* Begin Raw data *

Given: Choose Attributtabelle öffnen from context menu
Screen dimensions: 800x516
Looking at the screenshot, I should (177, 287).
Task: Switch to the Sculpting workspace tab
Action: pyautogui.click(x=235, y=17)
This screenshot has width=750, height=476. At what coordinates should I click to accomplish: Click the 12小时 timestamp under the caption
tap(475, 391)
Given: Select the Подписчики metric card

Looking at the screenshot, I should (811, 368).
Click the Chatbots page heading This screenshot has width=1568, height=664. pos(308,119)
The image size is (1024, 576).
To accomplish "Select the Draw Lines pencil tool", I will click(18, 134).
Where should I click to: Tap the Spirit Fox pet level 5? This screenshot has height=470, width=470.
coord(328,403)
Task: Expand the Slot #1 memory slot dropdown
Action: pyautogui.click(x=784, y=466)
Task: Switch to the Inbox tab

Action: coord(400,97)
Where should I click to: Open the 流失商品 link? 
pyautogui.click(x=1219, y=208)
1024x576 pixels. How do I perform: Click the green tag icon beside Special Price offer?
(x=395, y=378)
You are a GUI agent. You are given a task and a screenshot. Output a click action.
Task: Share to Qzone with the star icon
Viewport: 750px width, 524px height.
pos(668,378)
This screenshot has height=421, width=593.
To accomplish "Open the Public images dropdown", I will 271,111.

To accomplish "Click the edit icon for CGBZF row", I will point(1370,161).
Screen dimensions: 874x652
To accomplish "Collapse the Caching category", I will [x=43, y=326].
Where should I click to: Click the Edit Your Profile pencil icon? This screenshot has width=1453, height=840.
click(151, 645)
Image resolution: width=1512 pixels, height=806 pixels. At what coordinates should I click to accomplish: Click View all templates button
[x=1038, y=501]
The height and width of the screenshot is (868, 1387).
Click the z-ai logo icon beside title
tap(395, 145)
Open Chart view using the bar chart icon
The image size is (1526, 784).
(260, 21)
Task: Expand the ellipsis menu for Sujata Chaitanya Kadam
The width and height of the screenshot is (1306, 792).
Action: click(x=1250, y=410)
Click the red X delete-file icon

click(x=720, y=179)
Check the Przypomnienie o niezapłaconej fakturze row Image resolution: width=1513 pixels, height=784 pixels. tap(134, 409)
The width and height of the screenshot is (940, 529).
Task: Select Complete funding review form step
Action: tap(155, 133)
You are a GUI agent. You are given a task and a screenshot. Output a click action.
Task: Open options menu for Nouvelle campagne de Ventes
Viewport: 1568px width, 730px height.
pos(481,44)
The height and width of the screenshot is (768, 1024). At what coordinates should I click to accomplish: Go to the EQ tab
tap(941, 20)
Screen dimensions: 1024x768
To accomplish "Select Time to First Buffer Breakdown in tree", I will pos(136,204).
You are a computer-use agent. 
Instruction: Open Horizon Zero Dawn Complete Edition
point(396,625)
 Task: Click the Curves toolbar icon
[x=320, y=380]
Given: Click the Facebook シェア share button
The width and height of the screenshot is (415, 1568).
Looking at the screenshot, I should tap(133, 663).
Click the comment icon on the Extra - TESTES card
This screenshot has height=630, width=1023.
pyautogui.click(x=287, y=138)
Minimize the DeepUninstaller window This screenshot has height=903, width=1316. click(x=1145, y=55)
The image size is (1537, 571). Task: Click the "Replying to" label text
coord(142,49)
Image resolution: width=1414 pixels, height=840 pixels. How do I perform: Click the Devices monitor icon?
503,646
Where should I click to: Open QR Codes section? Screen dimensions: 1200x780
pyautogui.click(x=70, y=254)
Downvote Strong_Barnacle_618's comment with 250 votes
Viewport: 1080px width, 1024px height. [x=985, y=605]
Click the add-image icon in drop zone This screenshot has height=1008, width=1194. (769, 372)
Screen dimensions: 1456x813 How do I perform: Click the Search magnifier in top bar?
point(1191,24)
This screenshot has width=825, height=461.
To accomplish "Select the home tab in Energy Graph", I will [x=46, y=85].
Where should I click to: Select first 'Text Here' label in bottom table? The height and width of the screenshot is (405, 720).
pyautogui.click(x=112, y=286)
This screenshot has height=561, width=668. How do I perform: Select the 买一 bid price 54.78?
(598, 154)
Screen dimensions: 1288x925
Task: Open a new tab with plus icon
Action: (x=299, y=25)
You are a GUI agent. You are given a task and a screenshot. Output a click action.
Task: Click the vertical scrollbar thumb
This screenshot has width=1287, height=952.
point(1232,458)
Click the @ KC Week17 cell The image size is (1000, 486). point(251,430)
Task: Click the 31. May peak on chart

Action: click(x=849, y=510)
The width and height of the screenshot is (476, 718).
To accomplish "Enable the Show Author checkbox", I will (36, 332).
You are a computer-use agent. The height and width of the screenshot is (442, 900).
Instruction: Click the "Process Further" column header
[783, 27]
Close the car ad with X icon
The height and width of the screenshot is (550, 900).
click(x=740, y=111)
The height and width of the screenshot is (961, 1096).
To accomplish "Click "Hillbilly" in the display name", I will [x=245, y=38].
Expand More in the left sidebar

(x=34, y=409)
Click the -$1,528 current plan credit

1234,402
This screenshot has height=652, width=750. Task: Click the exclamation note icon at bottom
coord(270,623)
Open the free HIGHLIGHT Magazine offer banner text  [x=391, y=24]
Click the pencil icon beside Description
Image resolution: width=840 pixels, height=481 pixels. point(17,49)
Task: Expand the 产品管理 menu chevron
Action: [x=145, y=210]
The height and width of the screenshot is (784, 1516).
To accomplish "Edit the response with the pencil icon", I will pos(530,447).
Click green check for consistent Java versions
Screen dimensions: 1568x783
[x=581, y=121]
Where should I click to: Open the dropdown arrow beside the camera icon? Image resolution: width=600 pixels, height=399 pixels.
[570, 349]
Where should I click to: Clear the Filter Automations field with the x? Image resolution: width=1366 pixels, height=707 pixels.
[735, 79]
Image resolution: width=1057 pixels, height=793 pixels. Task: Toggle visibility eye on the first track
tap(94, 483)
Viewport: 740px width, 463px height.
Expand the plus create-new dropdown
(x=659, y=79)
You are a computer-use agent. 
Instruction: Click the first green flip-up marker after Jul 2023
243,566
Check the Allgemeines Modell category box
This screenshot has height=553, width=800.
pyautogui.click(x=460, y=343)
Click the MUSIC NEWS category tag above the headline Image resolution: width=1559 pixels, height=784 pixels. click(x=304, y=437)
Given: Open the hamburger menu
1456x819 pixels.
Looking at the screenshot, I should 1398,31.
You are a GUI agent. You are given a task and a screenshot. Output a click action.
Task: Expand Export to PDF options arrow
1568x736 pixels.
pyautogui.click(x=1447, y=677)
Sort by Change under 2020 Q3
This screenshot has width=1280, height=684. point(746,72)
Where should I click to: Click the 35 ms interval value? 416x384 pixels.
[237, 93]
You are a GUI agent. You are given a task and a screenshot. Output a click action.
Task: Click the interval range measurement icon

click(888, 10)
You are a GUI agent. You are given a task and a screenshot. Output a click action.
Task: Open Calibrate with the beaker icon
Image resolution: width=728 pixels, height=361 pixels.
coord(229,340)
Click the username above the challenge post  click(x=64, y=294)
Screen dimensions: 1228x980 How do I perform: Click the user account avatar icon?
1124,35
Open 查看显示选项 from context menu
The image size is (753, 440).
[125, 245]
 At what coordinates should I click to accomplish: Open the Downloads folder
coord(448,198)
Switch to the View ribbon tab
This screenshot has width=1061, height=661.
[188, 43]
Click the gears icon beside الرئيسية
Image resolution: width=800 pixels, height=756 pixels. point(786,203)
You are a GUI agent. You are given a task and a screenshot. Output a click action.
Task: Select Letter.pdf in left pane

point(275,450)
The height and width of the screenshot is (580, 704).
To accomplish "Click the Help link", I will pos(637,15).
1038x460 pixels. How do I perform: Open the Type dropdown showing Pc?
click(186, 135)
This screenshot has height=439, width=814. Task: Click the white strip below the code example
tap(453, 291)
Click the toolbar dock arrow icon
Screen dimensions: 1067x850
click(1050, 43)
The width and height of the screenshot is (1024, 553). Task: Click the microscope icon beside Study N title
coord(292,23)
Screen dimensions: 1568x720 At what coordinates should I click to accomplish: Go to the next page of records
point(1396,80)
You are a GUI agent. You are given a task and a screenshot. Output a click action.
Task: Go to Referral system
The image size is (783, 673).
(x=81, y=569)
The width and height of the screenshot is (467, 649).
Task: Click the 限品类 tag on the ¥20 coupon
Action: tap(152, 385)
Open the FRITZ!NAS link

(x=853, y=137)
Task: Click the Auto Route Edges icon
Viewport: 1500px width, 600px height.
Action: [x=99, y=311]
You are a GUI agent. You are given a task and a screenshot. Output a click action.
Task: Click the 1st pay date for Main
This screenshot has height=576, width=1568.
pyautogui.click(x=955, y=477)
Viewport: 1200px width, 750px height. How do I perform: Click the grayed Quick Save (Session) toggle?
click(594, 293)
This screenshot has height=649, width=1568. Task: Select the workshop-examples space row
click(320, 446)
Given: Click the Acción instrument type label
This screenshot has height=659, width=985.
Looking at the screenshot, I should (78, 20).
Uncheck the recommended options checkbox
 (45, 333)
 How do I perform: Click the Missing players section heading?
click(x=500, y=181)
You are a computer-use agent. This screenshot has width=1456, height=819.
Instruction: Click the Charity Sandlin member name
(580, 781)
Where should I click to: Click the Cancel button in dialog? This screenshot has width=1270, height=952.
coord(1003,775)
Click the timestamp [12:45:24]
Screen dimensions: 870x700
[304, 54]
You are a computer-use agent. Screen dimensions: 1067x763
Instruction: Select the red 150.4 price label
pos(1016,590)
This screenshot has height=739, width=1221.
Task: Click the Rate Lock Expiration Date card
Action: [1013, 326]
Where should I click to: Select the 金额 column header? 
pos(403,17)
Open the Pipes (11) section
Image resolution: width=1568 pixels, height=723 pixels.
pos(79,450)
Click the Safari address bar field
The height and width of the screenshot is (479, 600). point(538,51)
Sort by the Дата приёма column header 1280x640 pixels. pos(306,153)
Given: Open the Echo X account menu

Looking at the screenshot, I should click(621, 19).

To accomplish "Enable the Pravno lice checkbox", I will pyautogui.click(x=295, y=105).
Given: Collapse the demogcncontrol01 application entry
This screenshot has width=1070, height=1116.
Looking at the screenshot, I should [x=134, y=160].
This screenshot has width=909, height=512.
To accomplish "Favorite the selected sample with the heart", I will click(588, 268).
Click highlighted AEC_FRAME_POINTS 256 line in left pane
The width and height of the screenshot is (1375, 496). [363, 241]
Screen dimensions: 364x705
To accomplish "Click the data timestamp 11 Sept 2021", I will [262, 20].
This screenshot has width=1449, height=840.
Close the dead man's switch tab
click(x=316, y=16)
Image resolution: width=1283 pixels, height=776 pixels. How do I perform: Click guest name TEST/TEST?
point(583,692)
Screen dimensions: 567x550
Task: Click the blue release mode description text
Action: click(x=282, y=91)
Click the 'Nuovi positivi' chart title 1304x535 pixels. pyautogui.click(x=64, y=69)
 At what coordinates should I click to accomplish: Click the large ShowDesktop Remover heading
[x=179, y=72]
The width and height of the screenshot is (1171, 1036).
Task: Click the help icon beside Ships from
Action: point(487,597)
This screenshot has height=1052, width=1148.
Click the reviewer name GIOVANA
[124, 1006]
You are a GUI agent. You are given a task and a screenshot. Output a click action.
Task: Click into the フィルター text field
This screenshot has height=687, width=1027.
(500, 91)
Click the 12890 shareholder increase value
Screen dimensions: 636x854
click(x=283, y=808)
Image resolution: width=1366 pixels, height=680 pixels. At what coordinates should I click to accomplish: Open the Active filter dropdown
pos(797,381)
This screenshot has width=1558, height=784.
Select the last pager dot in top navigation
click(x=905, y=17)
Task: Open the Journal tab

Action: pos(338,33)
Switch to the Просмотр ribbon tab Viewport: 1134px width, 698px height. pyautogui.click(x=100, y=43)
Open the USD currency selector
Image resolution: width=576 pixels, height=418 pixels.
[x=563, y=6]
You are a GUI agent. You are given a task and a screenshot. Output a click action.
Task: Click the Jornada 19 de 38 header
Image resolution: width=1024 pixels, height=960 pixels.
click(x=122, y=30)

* End Raw data *

__Task brief__
Echo the entries above verbatim, starting at the line containing "Given: Click the Acción instrument type label" and ending at the line containing "Looking at the screenshot, I should [x=134, y=160].", with both of those lines included.

__Completed exercise__
Given: Click the Acción instrument type label
This screenshot has height=659, width=985.
Looking at the screenshot, I should (78, 20).
Uncheck the recommended options checkbox
 (45, 333)
 How do I perform: Click the Missing players section heading?
click(x=500, y=181)
You are a computer-use agent. This screenshot has width=1456, height=819.
Instruction: Click the Charity Sandlin member name
(580, 781)
Where should I click to: Click the Cancel button in dialog? This screenshot has width=1270, height=952.
coord(1003,775)
Click the timestamp [12:45:24]
Screen dimensions: 870x700
[304, 54]
You are a computer-use agent. Screen dimensions: 1067x763
Instruction: Select the red 150.4 price label
pos(1016,590)
This screenshot has height=739, width=1221.
Task: Click the Rate Lock Expiration Date card
Action: [1013, 326]
Where should I click to: Select the 金额 column header? 
pos(403,17)
Open the Pipes (11) section
Image resolution: width=1568 pixels, height=723 pixels.
pos(79,450)
Click the Safari address bar field
The height and width of the screenshot is (479, 600). point(538,51)
Sort by the Дата приёма column header 1280x640 pixels. pos(306,153)
Given: Open the Echo X account menu

Looking at the screenshot, I should click(621, 19).

To accomplish "Enable the Pravno lice checkbox", I will pyautogui.click(x=295, y=105).
Given: Collapse the demogcncontrol01 application entry
This screenshot has width=1070, height=1116.
Looking at the screenshot, I should [x=134, y=160].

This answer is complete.